Role of NK cells in immunomodulator-mediated resistance to herpesvirus infection.

Seven chemically diverse biological response modifiers (BRM) were compared for antiviral activity in intact and NK cell-depleted CD-1 mice. Both spontaneous and BRM-induced splenic NK cell cytotoxicity were depleted for at least 5 days following treatment with the monoclonal antibody NK1.1. Antiviral protection of standard doses of MVE-2, pIC, pICLC, rmIFN-tau and CL246,738 against lethal MCMV or HSV-2 infections was not abrogated by NK cell depletion, demonstrating that NK cells are not required for BRM-induced antiviral activity against these herpesviruses. When mice were treated with 100,000 U of rHuIFN-alpha B/D, NK cells were not required for activity against MCMV, while at a dose of 25,000 U, NK cells appeared to be partially required against MCMV. At lower doses, the activity of rHuIFN-alpha B/D against MCMV appeared dependent upon the presence of NK cells.

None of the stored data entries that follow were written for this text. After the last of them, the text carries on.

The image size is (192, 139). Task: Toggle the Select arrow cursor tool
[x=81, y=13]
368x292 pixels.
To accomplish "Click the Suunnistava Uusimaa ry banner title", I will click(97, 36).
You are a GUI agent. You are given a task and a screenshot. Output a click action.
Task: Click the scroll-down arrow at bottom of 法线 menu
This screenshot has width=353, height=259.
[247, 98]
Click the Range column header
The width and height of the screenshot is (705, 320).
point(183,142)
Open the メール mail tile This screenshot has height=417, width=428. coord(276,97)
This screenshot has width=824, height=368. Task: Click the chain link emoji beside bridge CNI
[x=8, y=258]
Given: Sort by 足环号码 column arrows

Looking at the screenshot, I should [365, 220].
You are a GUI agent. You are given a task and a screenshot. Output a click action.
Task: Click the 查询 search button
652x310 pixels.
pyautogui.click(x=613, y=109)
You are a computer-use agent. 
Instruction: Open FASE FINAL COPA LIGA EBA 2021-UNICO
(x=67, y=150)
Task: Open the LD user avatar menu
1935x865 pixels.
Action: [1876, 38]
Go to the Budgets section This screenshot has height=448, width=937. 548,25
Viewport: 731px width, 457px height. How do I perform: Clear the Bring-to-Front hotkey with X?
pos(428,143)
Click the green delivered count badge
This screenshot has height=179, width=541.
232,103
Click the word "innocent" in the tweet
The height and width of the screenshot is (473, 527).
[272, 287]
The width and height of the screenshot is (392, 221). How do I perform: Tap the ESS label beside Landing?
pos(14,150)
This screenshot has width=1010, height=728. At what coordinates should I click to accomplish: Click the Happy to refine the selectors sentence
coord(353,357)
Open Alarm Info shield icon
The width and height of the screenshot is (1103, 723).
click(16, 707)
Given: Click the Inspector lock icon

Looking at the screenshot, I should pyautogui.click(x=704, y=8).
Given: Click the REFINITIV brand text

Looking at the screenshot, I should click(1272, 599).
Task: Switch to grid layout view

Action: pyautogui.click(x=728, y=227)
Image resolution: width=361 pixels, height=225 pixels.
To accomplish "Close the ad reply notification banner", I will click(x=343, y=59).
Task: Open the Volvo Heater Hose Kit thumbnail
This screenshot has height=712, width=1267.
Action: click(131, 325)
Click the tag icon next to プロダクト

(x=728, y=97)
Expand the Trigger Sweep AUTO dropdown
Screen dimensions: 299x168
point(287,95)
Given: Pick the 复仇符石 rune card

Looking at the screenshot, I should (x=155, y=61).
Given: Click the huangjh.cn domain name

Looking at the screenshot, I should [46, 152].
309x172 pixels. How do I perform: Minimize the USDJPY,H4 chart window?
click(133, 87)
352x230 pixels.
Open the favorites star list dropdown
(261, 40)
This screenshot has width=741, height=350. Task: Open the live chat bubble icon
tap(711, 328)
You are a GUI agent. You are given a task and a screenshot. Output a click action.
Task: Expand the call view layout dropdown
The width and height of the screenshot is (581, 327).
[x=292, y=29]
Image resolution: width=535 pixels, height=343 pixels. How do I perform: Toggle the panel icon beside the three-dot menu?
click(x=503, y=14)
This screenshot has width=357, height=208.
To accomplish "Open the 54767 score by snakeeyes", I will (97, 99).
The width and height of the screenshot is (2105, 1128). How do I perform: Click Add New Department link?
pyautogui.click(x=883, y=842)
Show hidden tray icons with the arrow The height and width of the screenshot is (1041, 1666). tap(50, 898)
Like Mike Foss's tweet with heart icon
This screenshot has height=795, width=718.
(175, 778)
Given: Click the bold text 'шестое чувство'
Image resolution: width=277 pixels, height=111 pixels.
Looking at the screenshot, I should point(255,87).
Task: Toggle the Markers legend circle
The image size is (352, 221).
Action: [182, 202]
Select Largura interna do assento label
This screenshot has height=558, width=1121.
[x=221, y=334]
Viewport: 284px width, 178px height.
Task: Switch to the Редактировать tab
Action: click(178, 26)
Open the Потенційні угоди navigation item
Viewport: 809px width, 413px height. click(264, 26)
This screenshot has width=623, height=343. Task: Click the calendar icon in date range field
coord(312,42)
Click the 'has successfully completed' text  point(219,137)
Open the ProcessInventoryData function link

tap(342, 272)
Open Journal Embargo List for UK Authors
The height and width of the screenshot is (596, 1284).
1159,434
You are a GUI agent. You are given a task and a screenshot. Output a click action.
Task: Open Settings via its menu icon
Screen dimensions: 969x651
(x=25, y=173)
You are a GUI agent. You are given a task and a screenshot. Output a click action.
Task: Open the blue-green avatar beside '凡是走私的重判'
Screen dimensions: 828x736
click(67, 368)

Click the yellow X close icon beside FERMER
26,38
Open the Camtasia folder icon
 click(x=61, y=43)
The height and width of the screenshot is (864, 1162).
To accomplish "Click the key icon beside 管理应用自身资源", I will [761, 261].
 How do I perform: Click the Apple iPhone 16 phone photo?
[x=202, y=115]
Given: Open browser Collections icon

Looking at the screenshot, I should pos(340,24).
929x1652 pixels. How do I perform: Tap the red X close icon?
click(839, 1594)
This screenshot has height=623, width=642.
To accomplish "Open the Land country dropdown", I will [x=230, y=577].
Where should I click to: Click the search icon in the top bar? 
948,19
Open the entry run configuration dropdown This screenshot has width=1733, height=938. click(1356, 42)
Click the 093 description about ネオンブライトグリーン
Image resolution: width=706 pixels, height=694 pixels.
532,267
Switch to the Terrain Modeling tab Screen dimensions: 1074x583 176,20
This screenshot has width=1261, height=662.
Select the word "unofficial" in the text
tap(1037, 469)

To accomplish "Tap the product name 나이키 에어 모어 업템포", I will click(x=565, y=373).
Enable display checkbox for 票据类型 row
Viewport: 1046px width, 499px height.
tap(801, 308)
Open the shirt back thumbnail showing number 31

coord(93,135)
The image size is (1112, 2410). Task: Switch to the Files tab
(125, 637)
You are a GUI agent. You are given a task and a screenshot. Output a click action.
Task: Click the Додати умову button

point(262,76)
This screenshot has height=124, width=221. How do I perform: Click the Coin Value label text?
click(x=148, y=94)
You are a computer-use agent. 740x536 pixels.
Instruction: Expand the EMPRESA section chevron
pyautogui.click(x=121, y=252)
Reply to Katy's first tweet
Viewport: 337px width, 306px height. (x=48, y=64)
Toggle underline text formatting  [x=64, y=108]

A similar dose-related requirement for NK cells was observed for activity of OK-432. Thus, at higher doses of rHuIFN-alpha B/D and OK-432, elements of the natural immune system in addition to or other than NK cells are apparently involved, while at lower doses NK cells appear to play a more important role in antiviral protection against MCMV infection.